Now, we put all these pieces together by adding them up:
$3z^2 + 4zw - 3zw - 4w^2$

Finally, we look for any terms we can combine. We have $4zw$ and $-3zw$.
$4zw - 3zw = 1zw$, which is just $zw$.

So, the final answer is: $3z^2 + zw - 4w^2$.

Alternative answer

Answer: $3z^2 + zw - 4w^2$ Explain
This is a question about the FOIL method for multiplying two binomials . The solving step is:

Hey friend! This problem asks us to multiply `(z-w)` by `(3z+4w)` using something called the FOIL method.

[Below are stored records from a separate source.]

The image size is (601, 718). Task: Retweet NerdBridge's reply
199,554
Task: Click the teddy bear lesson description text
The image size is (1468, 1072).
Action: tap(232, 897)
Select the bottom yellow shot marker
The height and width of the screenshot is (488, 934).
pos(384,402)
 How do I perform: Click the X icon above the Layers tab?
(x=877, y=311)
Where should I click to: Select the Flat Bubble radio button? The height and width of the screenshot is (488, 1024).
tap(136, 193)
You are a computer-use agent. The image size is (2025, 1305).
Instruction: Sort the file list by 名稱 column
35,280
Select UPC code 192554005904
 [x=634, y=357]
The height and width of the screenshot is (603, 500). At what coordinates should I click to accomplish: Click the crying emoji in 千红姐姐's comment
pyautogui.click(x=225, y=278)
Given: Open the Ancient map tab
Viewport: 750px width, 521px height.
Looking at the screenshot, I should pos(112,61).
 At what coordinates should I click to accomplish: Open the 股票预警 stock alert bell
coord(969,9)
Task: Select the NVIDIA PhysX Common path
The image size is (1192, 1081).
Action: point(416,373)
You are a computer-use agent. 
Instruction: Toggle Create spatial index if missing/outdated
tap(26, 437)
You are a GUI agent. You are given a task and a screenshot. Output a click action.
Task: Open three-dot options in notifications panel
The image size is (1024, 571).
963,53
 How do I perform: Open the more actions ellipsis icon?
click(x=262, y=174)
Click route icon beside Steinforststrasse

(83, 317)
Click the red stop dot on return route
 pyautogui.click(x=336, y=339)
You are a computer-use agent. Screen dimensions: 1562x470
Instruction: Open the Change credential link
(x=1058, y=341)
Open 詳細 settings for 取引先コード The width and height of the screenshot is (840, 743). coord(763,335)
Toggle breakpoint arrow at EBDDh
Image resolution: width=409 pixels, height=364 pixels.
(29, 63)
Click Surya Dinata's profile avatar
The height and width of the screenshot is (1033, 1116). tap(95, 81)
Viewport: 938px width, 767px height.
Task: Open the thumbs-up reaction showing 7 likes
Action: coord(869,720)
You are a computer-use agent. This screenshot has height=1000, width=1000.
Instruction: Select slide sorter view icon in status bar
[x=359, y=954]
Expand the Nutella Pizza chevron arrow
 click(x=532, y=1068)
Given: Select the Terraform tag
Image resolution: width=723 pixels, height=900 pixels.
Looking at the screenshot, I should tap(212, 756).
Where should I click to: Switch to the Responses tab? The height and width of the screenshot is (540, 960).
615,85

FOIL is super cool because it helps us remember how to multiply two pairs of terms!

Here's how we do it, step-by-step:

1. **F stands for "First":** We multiply the *first* term from each set of parentheses.
* The first term in `(z-w)` is `z`.
* The first term in `(3z+4w)` is `3z`.
* So, `z * 3z = 3z^2`. (Remember, `z * z` is `z` squared!)

2. **O stands for "Outer":** Next, we multiply the *outermost* terms.
* The outermost term from the left is `z`.
* The outermost term from the right is `4w`.
* So, `z * 4w = 4zw`.

3. **I stands for "Inner":** Now, we multiply the *innermost* terms.
* The innermost term from the left is `-w` (don't forget the minus sign!).
* The innermost term from the right is `3z`.
* So, `-w * 3z = -3zw`.

4. **L stands for "Last":** Finally, we multiply the *last* term from each set of parentheses.
* The last term in `(z-w)` is `-w`.
* The last term in `(3z+4w)` is `4w`.
* So, `-w * 4w = -4w^2`. (Again, `w * w` is `w` squared, and a negative times a positive is a negative!)

5. **Combine them all!** Now we put all those answers together:
`3z^2 + 4zw - 3zw - 4w^2`

6. **Simplify!** Look for terms that are alike. We have `4zw` and `-3zw`. We can combine those!
`4zw - 3zw = 1zw`, which we just write as `zw`.

So, our final answer is: `3z^2 + zw - 4w^2`.